El condón y sus incovenientes

Hablar de condones es hablar de sexualidad, de pareja y de prevención; pero también de riesgos e incómodas contingencias

El primer inconveniente es su adquisición. No es difícil imaginar la dificultad que significó para las anteriores generaciones solicitar un paquete de condones al farmacéutico, especialmente aquellos cuya anatomía sexual se ubicaba por debajo de la línea media: “¿Y de qué tamaño los desea el señor?”. Seguramente esta fue la principal razón por la que alguna mente creativa llegó a la conclusión de que era mejor tomarlo que pedirlo. El resultado, el nacimiento de los exhibidores en las farmacias, para fortuna de muchos.

A veces las perjudicadas son ellas

El mexicano promedio piensa que su poderío se basa en la longitud de su miembro y la publicidad se ha encargado de difundir el –¿erróneo? – mensaje de “el tamaño sí importa”. Como quiera que sea, los condones se fabrican en diferentes tamaños, y el consumidor siempre se remite a la longitud de producto sin pensar que es más importante el grosor, ya que quien utiliza un condón que le queda flojo se expone a que éste termine extraviado en las entrañas de su pareja, con sus correspondientes e infames consecuencias.
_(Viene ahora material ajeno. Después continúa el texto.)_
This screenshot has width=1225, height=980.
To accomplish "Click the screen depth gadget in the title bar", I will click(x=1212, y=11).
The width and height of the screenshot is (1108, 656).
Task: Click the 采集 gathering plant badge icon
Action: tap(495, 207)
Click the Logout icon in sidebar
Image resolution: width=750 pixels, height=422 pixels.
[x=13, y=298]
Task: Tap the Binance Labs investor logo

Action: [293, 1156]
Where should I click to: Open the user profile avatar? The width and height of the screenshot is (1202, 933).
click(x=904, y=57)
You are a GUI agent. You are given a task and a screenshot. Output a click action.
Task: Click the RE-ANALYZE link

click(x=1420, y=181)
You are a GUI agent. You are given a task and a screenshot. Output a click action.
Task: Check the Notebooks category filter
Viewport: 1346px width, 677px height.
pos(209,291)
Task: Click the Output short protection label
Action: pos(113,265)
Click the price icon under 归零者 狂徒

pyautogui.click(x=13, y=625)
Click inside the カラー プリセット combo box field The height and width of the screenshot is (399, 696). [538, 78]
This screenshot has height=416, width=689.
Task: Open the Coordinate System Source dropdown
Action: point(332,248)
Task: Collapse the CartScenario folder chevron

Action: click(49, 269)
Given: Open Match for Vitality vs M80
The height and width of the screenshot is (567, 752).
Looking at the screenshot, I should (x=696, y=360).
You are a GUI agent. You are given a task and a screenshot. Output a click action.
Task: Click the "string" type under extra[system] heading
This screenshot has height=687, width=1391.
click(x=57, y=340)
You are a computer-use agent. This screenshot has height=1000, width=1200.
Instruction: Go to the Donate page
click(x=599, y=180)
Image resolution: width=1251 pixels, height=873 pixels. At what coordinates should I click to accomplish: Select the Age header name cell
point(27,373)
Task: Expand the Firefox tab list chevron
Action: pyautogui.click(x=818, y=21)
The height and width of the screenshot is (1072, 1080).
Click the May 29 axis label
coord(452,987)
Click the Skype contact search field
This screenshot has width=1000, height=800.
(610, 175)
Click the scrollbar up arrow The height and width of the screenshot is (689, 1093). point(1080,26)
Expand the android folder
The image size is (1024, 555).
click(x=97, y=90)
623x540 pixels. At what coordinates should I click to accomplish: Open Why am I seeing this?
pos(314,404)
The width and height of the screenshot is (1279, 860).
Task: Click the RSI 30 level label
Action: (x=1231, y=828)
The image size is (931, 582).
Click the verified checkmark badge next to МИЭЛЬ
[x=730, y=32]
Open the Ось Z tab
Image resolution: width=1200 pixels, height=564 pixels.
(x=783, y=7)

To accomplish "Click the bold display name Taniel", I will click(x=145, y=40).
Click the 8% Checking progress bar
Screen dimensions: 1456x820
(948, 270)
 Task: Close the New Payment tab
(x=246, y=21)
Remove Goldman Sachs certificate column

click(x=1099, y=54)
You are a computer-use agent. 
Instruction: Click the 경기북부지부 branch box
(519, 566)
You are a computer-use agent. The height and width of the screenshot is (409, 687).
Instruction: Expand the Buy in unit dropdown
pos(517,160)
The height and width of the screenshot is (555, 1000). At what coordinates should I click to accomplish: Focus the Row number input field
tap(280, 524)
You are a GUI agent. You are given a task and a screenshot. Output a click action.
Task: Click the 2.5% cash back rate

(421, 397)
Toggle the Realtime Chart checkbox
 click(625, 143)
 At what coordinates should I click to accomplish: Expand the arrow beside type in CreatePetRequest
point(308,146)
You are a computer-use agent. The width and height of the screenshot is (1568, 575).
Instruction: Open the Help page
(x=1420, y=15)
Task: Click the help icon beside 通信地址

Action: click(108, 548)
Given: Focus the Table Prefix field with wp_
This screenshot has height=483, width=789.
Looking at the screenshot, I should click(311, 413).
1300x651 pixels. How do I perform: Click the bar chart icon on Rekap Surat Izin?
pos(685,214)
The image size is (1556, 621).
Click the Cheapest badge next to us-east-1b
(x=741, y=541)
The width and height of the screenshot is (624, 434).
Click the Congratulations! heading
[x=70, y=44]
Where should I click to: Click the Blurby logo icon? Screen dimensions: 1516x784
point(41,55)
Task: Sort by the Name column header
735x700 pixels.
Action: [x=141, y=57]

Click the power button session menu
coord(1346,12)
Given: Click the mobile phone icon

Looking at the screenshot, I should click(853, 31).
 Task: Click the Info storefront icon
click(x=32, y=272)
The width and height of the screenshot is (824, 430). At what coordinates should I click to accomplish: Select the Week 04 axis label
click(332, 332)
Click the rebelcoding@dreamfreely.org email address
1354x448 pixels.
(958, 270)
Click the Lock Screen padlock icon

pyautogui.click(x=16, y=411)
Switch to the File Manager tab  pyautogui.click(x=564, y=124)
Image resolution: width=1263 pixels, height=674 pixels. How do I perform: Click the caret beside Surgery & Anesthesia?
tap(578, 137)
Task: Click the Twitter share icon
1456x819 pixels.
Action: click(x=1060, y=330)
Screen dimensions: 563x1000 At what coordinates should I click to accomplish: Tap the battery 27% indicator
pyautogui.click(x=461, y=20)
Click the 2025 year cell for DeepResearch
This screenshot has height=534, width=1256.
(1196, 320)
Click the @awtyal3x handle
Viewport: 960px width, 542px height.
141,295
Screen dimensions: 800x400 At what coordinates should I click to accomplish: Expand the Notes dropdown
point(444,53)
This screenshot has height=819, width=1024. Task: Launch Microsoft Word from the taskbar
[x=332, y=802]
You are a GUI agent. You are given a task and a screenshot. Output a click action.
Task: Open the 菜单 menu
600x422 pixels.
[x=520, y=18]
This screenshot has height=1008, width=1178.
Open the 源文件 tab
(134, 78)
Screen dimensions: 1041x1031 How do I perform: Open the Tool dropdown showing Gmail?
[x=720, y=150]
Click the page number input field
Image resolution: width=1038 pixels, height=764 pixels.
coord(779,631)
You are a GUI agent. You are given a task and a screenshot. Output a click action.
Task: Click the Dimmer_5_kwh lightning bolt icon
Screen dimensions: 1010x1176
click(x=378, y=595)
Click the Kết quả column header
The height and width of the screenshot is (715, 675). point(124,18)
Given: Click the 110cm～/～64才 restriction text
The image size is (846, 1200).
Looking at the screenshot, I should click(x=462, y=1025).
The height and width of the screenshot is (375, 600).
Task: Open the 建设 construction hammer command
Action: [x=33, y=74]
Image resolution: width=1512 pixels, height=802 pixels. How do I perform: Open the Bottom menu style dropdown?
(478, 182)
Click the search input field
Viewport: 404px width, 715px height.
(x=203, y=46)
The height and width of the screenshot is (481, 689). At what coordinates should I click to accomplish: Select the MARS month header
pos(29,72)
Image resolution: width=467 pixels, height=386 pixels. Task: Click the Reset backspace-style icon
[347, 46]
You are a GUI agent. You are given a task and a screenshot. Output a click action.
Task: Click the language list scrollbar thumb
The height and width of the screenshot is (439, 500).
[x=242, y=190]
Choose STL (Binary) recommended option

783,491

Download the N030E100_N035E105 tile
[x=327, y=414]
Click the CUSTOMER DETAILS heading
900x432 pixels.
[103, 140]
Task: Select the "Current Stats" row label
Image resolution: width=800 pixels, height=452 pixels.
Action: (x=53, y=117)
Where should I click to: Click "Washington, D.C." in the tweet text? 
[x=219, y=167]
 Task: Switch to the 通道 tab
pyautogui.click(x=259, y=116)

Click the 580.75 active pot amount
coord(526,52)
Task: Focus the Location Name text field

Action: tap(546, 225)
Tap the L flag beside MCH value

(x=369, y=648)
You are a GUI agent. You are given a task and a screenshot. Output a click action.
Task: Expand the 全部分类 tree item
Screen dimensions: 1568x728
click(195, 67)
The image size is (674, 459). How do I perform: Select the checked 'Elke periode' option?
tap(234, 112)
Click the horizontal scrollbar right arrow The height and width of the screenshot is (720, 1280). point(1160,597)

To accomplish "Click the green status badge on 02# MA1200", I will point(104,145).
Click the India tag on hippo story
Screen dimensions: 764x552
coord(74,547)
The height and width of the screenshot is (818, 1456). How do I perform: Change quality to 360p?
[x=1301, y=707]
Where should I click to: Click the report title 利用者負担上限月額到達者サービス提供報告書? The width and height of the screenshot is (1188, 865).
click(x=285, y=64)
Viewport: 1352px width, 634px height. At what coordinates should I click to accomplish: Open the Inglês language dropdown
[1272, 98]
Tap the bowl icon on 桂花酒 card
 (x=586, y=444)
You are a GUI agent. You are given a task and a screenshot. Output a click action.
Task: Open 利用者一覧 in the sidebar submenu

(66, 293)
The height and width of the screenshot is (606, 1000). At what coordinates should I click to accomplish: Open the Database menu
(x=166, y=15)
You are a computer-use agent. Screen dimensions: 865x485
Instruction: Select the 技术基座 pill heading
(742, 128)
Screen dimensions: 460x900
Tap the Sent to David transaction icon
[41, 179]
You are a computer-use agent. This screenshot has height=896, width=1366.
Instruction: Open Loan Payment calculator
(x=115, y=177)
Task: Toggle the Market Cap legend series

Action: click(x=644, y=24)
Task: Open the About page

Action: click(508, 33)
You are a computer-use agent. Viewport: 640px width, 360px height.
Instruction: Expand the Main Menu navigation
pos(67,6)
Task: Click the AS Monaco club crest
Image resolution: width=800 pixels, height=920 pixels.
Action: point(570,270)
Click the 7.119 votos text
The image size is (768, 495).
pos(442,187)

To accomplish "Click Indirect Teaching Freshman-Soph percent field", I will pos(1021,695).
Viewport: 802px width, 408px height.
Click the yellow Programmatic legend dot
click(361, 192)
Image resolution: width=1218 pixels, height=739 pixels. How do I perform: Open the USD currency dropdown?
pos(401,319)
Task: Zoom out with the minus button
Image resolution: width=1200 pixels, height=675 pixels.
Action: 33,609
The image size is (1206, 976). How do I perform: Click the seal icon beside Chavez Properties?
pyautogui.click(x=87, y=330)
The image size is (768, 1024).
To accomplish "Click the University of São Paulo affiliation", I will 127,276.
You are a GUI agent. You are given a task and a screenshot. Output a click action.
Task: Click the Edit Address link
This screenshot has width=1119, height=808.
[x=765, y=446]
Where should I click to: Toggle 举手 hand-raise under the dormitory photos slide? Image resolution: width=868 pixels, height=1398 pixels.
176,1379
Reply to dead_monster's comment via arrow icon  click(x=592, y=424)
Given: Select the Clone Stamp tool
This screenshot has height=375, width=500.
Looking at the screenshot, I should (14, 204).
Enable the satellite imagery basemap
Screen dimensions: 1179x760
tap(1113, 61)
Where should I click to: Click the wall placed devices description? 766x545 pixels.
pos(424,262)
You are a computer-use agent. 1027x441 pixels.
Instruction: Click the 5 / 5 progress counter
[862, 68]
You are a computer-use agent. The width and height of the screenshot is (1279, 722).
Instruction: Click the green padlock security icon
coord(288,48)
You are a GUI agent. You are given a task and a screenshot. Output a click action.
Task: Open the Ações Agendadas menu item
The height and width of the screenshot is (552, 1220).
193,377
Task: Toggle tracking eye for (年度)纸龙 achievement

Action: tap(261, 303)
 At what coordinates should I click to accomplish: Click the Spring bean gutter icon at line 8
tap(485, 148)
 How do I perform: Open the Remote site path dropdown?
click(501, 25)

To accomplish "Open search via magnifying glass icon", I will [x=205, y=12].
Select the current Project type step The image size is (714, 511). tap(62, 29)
Si no lo has hecho, toma nota e incluye este detalle en tu lista personal de tips sexuales.

Otra interesante y divertida variante de los condones es su presentación en diferentes sabores, ampliamente recomendados para el sexo oral, especialmente por la seguridad que ofrece, y añadiendo a la vez un toque muy ameno a la práctica de la sexualidad. Sin embargo, hay sabores que rayan en la exageración y se ha sabido de mujeres que, tras una experiencia no muy grata, han optado incluso por retirar de sus hábitos las paletas heladas de fresa…

Por supuesto existen muchas variantes más, entre las que destacan los condones fluorescentes, con textura, aromáticos y hasta con vibrador. Recordemos que, finalmente, los condones no hacen al amante, el amante hace al condón. Por eso, como decía mi abuelito, más vale chiquito y rinconero, que monumental y chapucero.